## Stated problem A
According to the blog post, about how many kilos did the writer lose through the first gym's in-house weight loss program?
## Stated problem B
Reproduce the part of the blog post starting with "I quit uni last" and going on through "essentially gave up.".
## Stated problem C
Summarize the blog post in two sentences.

## Document
################

I've resolved that I'm going to stick to Mishs excersise plans, as I clearly need a bit more work then I thought at first. I've done one session of the C25K program and plan to do day 2 tomorrow, so I'm hoping that thats a direction that helps me keep pushing my boundaries my own way. In hindsight, I think my keen-ness to do classes everyday was me wanting to take an easy way out. Classes meant that I'd have someone else there pushing me, telling me what to do, how hard to go. But I think its important for me to start taking responsibility, to regain my focus and actually earn that hot body that I'm striving for.
So heres to tomorrow! A new day!

Obligatory first post..

Hello avid blog reader.
So I've decided that I really need to start a blog to better map my progress. I don't believe that seeing the kilos drop off each week will be enough for me to maintain my new healthy lifestyle. I also want to look back at my blog as a 65kg version of myself to see how far I've come!
So a bit about me, I initially wrote this a few weeks before the 12WBT started as part of a pre season task;


My names Erin, I'm 19 and currently have a most unsatisfactory BMI.
I currently live and work in Sydney as an Administrator for an Insurance company. Even though I'm only 19 I've already gotten into a yo yo pattern with my weight. I joined my first gym when I was 17 and loved it, I lost about 30 kilos through their in house weight loss program and felt amazing, inside and out. My weight started to pile on when I turned 18 and trekked off to university to study fine arts. My alcohol intake increased, my sleeping patterns became disjointed and my student budget led to cheap nasty foods. I was stressed and miserable, the university lifestyle was definitely not for me.
I quit uni last year in pursuit of a real job in the real world. For the first 6 months of my job I lived on the coast, 2 hours each way on the train. Those months of commuting took their final toll on my body- I was constantly exhausted and ill and completely unmotivated. I cancelled my gym membership, and essentially gave up.

Thankfully though, I moved to Sydney a few months ago and feel like its time to take control of my life again..
I've joined a new gym near work with a butt load of classes and I'm already making efforts to eat more vegies and less hot chips (my weakness). I'm sleeping more, exercising more and now have more time to love my life.



A friend at work got me onto the 12 Week Body Transformation. I'm hoping that through this program I can kickstart my weight loss and start building my life the way it should be. I'm so excited to get started and get back to that 17 year old Erin who was healthy, happy and motivated.

################

## Information shown
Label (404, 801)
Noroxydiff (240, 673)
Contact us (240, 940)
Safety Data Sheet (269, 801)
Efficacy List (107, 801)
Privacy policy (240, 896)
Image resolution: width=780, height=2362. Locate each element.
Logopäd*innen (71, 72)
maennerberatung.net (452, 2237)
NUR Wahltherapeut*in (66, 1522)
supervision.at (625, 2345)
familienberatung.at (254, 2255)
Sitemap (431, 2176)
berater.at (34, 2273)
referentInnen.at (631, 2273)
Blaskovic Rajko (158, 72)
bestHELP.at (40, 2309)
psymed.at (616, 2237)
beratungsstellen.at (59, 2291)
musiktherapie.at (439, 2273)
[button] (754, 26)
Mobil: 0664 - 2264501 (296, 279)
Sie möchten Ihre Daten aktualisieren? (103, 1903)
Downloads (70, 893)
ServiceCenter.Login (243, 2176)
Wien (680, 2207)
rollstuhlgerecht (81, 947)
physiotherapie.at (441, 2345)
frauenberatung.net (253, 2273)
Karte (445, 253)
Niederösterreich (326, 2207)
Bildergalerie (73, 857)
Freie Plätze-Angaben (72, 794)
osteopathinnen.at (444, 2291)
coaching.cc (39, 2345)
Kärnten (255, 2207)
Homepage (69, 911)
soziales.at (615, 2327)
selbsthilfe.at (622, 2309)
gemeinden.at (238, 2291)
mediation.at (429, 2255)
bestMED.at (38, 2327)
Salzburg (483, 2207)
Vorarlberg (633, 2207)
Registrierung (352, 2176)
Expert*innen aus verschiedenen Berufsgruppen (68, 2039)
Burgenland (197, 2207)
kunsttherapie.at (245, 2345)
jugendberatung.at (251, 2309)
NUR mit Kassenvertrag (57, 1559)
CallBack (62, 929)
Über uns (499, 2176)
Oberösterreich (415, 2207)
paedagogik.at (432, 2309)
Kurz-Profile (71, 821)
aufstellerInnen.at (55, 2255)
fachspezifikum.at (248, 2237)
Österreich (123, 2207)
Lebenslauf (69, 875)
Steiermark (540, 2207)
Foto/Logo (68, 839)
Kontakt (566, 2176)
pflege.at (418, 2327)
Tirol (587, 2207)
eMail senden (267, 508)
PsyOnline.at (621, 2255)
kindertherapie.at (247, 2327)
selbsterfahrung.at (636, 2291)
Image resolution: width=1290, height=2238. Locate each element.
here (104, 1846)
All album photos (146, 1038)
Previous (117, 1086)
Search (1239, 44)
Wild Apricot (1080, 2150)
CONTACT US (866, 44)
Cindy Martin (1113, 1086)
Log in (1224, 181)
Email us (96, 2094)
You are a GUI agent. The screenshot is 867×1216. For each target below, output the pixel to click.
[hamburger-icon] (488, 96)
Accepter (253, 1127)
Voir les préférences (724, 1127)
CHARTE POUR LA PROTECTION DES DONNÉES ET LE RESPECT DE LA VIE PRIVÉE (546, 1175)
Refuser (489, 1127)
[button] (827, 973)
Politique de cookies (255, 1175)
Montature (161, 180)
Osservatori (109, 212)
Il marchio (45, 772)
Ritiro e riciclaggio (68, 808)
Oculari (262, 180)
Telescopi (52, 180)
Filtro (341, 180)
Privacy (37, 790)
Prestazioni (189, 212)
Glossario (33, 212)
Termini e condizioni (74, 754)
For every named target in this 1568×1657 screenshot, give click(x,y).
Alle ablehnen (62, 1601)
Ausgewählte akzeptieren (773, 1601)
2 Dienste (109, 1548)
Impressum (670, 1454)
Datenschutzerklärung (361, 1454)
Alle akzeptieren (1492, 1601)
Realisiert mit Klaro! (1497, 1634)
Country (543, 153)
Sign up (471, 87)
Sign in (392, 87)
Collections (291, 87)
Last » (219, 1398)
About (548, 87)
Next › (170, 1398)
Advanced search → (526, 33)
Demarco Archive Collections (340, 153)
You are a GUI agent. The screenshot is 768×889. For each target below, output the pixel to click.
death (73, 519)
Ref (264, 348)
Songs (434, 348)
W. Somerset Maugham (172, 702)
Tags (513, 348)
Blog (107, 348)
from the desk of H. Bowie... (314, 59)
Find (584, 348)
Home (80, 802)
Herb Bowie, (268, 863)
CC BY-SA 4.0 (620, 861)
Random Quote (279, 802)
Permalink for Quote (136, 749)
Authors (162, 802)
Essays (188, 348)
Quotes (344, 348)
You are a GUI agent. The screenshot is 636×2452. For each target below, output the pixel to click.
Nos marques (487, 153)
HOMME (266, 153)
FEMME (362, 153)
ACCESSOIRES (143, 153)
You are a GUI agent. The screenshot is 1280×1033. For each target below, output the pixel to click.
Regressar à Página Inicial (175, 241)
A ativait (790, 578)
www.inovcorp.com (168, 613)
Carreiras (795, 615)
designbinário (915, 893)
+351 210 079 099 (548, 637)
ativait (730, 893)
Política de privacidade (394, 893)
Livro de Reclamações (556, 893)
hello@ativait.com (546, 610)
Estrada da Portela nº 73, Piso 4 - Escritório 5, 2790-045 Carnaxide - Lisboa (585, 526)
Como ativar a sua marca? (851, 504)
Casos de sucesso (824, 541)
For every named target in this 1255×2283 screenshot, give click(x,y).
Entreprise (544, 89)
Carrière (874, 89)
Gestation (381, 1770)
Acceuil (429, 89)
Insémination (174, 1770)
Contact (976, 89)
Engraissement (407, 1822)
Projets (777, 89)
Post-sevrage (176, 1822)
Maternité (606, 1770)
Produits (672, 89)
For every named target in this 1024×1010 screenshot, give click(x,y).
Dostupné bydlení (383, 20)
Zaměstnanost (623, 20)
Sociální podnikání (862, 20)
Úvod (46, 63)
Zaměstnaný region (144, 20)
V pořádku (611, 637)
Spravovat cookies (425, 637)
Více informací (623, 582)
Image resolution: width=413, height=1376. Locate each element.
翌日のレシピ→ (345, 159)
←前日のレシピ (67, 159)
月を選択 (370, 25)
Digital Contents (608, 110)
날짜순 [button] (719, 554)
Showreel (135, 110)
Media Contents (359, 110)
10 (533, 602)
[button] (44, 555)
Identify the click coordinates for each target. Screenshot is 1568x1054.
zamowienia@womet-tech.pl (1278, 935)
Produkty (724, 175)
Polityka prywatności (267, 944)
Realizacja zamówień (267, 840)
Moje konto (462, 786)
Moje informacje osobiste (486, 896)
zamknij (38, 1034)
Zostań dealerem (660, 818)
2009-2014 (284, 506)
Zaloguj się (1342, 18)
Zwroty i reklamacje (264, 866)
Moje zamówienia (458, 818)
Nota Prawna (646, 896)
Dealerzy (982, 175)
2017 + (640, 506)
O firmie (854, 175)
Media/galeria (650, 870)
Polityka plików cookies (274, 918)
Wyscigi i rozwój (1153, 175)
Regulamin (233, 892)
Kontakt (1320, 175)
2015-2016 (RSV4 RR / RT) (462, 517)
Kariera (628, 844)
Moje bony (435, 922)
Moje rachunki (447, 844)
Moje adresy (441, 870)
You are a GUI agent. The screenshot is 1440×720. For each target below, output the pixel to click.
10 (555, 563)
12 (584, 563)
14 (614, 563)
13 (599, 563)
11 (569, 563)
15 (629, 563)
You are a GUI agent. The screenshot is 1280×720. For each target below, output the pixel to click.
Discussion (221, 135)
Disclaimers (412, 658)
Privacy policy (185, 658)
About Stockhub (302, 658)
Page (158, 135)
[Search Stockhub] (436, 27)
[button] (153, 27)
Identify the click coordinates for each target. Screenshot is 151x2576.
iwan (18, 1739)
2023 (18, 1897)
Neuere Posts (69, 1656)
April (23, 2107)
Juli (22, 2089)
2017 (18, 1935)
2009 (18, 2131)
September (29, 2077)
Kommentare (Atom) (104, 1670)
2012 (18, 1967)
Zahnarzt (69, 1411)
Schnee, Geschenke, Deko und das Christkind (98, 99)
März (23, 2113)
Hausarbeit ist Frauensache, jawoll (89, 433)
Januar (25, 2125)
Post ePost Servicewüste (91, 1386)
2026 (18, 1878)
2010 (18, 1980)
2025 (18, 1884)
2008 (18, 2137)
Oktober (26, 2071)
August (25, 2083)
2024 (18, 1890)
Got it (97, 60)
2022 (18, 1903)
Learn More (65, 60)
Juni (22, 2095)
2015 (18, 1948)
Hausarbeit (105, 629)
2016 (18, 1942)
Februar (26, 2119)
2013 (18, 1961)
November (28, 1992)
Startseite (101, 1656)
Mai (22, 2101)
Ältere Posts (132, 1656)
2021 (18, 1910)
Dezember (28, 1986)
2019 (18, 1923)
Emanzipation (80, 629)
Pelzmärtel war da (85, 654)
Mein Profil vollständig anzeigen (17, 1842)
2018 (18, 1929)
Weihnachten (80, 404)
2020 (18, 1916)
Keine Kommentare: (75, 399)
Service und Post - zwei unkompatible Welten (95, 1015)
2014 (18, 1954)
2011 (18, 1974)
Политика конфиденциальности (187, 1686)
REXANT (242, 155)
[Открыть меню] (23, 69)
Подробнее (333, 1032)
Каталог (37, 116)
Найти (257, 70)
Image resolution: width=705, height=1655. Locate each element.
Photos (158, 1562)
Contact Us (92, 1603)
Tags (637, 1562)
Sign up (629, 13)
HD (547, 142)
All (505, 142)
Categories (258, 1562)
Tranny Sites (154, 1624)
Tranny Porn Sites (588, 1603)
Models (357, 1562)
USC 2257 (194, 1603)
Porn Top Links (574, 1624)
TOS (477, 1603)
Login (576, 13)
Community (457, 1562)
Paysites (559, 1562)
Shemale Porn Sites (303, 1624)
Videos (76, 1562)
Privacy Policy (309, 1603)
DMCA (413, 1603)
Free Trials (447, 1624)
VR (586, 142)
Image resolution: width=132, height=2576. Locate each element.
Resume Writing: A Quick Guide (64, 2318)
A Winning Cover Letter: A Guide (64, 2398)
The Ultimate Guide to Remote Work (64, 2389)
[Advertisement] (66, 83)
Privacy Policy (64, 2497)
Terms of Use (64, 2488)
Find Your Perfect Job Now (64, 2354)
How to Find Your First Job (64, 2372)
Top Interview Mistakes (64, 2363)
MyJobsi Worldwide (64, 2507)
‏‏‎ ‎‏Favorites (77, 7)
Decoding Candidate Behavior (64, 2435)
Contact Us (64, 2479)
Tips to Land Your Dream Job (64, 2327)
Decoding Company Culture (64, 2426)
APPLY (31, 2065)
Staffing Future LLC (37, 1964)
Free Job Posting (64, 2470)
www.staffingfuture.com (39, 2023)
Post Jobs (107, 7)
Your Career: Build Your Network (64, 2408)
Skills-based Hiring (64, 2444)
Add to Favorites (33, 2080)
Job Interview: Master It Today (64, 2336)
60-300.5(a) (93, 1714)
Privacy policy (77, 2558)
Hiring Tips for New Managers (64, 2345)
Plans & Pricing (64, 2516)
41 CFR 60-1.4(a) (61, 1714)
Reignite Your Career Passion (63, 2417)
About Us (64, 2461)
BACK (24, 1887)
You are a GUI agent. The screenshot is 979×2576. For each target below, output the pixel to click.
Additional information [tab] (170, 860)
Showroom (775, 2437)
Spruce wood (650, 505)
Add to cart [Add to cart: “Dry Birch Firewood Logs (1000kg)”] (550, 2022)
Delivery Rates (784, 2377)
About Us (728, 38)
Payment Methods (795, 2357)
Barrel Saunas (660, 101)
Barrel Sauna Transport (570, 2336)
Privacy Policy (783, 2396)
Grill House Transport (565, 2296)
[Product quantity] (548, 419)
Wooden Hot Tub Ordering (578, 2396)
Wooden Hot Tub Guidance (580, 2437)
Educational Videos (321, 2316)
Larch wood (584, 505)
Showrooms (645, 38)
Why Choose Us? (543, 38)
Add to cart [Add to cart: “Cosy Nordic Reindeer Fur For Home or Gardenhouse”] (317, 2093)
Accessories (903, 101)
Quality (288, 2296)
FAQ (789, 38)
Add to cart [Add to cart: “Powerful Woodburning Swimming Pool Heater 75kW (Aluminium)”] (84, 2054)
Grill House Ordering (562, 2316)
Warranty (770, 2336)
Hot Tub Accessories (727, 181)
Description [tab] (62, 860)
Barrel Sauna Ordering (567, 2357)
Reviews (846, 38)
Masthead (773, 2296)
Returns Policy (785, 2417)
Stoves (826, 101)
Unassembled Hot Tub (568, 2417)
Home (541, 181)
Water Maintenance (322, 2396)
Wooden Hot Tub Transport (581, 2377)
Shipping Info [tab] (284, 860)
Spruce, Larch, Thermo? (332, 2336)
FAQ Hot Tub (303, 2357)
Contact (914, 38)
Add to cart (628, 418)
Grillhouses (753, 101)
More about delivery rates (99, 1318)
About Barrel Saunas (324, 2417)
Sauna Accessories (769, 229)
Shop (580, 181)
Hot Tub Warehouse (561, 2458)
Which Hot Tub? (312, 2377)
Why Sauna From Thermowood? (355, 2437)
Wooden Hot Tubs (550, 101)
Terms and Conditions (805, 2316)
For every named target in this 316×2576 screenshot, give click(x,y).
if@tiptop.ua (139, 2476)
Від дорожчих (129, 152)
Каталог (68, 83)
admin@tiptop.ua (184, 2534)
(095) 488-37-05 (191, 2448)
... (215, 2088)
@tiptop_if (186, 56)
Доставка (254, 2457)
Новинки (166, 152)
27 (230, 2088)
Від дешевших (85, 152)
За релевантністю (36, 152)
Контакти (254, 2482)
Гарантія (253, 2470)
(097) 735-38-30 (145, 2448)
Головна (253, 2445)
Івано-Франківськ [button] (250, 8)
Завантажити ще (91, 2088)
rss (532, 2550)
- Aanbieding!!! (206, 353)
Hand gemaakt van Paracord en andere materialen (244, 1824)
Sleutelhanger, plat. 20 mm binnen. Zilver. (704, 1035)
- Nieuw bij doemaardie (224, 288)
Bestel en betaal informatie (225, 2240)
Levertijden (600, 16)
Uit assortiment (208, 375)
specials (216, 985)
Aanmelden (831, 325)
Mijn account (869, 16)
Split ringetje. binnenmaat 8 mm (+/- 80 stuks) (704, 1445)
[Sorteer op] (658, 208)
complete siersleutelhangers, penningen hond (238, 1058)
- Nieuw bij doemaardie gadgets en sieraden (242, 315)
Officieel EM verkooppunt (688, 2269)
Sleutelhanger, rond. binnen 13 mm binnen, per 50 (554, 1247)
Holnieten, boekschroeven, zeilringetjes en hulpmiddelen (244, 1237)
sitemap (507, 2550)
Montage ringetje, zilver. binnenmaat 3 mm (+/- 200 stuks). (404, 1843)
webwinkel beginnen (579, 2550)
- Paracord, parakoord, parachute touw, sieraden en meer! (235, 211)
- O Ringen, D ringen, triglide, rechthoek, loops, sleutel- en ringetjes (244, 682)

################

## Finished answer A
About 30 kilos.

## Finished answer B
I quit uni last year in pursuit of a real job in the real world. For the first 6 months of my job I lived on the coast, 2 hours each way on the train. Those months of commuting took their final toll on my body- I was constantly exhausted and ill and completely unmotivated. I cancelled my gym membership, and essentially gave up.

## Finished answer C
Erin, a 19-year-old administrator in Sydney, lost about 30 kilos at 17, then regained weight during university and a long commute, and has since moved to Sydney, joined a new gym and started eating better. Now on the 12 Week Body Transformation, the writer has decided to follow Mish's exercise plans, including the C25K program, instead of relying on daily classes, in order to take responsibility and regain focus.